▶ **Given request**
Reproduce every item below verbatim, keeping each line and its order unchanged.

▶ **Material for this exercise**

-=-=-=-=-

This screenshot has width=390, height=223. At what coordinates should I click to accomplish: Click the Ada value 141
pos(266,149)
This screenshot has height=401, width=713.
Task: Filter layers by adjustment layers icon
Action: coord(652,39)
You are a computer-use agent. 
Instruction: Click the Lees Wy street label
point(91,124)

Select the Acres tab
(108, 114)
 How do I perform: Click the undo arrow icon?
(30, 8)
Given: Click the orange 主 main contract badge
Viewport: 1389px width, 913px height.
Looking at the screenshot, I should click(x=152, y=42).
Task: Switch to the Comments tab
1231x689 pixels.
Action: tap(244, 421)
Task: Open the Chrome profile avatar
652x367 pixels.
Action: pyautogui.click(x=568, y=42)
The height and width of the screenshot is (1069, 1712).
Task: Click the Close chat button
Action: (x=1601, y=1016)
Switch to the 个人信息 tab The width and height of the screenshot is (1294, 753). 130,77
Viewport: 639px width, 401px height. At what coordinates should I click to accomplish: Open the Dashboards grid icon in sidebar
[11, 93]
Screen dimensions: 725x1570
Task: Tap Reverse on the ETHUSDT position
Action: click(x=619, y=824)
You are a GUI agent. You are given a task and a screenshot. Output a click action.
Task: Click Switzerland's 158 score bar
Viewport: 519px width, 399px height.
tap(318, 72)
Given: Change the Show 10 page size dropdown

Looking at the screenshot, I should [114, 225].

-=-=-=-=-

▶ **Task result**
This screenshot has width=390, height=223. At what coordinates should I click to accomplish: Click the Ada value 141
pos(266,149)
This screenshot has height=401, width=713.
Task: Filter layers by adjustment layers icon
Action: coord(652,39)
You are a computer-use agent. 
Instruction: Click the Lees Wy street label
point(91,124)

Select the Acres tab
(108, 114)
 How do I perform: Click the undo arrow icon?
(30, 8)
Given: Click the orange 主 main contract badge
Viewport: 1389px width, 913px height.
Looking at the screenshot, I should click(x=152, y=42).
Task: Switch to the Comments tab
1231x689 pixels.
Action: tap(244, 421)
Task: Open the Chrome profile avatar
652x367 pixels.
Action: pyautogui.click(x=568, y=42)
The height and width of the screenshot is (1069, 1712).
Task: Click the Close chat button
Action: (x=1601, y=1016)
Switch to the 个人信息 tab The width and height of the screenshot is (1294, 753). 130,77
Viewport: 639px width, 401px height. At what coordinates should I click to accomplish: Open the Dashboards grid icon in sidebar
[11, 93]
Screen dimensions: 725x1570
Task: Tap Reverse on the ETHUSDT position
Action: click(x=619, y=824)
You are a GUI agent. You are given a task and a screenshot. Output a click action.
Task: Click Switzerland's 158 score bar
Viewport: 519px width, 399px height.
tap(318, 72)
Given: Change the Show 10 page size dropdown

Looking at the screenshot, I should [114, 225].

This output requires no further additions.